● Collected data
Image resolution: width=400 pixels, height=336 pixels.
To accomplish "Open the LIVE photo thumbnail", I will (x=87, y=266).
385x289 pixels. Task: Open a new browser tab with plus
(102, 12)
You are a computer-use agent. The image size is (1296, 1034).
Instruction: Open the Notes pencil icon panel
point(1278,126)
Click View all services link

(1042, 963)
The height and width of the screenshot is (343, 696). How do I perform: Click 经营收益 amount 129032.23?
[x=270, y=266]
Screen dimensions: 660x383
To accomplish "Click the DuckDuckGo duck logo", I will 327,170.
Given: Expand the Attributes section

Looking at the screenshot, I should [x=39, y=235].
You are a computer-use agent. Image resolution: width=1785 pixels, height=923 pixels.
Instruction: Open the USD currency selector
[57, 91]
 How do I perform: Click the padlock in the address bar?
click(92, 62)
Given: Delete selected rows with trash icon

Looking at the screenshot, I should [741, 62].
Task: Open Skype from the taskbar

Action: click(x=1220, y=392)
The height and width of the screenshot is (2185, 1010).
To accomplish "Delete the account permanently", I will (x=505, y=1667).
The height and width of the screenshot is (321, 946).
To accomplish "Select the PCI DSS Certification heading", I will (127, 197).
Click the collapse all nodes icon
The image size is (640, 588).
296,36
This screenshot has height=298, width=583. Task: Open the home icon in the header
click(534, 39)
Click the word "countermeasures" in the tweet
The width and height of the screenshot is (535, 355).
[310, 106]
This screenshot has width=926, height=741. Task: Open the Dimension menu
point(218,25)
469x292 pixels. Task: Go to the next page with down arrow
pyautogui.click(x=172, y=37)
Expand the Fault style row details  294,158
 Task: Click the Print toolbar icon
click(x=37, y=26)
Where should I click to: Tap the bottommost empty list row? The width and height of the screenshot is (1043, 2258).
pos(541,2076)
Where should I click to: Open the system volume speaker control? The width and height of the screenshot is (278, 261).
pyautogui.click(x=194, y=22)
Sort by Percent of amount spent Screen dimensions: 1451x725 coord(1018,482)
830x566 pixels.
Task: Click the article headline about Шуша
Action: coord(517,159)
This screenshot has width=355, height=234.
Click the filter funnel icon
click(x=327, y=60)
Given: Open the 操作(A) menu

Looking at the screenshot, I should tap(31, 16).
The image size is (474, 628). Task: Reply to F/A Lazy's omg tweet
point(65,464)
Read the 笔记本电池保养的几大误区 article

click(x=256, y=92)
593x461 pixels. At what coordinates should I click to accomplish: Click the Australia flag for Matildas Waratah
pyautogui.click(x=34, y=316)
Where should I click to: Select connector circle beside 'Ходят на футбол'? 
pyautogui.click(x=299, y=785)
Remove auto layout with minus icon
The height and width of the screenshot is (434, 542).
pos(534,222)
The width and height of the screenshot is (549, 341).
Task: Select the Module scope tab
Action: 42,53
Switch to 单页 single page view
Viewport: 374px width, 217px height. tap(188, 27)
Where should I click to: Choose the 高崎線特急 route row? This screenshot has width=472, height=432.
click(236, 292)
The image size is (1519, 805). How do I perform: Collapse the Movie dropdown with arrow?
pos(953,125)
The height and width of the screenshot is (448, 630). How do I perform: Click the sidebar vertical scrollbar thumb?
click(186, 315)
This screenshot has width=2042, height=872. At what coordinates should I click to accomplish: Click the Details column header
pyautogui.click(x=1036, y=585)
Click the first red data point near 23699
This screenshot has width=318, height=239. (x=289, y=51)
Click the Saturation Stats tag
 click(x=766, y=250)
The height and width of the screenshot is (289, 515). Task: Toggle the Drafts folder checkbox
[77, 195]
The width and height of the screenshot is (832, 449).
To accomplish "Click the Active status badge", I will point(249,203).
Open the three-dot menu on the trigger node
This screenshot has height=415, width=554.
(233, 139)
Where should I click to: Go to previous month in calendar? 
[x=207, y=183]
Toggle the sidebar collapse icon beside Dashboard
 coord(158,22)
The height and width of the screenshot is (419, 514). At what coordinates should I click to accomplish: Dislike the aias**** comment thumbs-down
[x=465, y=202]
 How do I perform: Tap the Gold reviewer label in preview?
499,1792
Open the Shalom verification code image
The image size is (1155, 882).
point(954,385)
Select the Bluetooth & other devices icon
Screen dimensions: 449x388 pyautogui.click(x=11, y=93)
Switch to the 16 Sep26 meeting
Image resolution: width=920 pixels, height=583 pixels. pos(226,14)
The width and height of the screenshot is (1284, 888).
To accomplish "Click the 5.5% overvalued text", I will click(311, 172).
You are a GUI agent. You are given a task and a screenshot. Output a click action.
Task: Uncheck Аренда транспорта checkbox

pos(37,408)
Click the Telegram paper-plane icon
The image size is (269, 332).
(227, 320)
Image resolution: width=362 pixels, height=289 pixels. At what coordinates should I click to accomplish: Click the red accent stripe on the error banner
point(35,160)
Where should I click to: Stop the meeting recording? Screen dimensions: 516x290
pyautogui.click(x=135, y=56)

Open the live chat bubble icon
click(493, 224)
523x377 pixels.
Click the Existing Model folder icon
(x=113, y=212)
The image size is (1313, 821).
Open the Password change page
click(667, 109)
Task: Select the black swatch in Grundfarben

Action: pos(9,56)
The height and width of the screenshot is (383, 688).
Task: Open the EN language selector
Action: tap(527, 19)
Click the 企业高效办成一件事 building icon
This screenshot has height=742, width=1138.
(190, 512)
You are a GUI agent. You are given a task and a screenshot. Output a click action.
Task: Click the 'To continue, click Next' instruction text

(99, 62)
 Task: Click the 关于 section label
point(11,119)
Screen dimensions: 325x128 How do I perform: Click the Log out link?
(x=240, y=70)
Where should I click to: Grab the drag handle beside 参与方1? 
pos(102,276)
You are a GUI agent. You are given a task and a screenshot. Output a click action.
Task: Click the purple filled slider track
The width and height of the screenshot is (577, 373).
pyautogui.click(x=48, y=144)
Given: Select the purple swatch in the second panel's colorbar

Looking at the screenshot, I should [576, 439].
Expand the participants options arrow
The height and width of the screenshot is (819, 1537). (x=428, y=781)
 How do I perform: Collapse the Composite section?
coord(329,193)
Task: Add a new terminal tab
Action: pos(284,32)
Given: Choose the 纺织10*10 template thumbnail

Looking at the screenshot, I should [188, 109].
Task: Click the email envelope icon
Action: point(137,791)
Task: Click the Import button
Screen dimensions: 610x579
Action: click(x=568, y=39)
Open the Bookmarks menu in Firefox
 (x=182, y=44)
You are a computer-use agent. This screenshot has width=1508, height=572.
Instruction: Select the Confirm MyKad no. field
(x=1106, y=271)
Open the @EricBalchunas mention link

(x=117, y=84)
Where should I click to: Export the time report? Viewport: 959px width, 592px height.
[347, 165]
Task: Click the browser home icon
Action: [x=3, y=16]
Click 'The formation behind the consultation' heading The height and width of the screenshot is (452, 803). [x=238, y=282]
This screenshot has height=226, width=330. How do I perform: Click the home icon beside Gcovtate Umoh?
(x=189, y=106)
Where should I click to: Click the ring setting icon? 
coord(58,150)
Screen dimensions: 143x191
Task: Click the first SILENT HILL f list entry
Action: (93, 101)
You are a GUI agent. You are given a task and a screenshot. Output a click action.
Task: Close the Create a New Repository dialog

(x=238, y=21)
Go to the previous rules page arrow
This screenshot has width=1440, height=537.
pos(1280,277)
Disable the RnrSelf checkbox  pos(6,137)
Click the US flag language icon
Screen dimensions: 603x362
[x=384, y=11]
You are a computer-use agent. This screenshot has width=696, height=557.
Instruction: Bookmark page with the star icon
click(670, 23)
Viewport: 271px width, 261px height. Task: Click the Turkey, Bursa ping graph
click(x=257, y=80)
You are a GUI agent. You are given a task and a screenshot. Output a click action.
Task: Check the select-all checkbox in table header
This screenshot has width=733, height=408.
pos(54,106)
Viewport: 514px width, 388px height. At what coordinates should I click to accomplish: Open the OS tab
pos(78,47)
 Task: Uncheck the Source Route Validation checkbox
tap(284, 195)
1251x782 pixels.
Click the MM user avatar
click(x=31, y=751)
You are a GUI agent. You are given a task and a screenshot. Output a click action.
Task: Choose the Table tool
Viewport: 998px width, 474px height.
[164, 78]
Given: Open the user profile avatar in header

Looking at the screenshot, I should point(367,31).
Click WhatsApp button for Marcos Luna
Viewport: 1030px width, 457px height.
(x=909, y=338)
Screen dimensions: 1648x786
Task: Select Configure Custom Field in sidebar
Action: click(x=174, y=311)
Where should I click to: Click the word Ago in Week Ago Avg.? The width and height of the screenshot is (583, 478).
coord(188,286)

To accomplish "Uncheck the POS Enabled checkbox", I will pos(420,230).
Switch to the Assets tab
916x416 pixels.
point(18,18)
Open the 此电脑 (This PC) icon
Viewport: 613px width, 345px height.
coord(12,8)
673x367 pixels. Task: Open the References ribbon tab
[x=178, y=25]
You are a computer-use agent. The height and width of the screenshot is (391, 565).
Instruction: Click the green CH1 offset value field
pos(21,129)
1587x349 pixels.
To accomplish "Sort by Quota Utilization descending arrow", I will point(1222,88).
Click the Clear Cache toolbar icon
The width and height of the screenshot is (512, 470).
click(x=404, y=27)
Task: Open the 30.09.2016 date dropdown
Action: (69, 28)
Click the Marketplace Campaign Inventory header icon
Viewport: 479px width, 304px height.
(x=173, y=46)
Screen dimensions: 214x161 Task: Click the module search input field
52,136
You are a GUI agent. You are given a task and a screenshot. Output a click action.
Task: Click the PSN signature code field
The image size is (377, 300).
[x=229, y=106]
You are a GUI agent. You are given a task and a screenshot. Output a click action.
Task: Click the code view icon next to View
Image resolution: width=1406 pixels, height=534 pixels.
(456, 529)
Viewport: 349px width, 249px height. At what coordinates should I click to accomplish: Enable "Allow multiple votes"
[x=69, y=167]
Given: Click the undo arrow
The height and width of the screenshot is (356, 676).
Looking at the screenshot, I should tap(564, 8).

● TASK DETAILS
Wherever the string "code" appears in the data above, report the whole line.

● EXPECTED OUTPUT
Open the Shalom verification code image
Task: Click the PSN signature code field
Task: Click the code view icon next to View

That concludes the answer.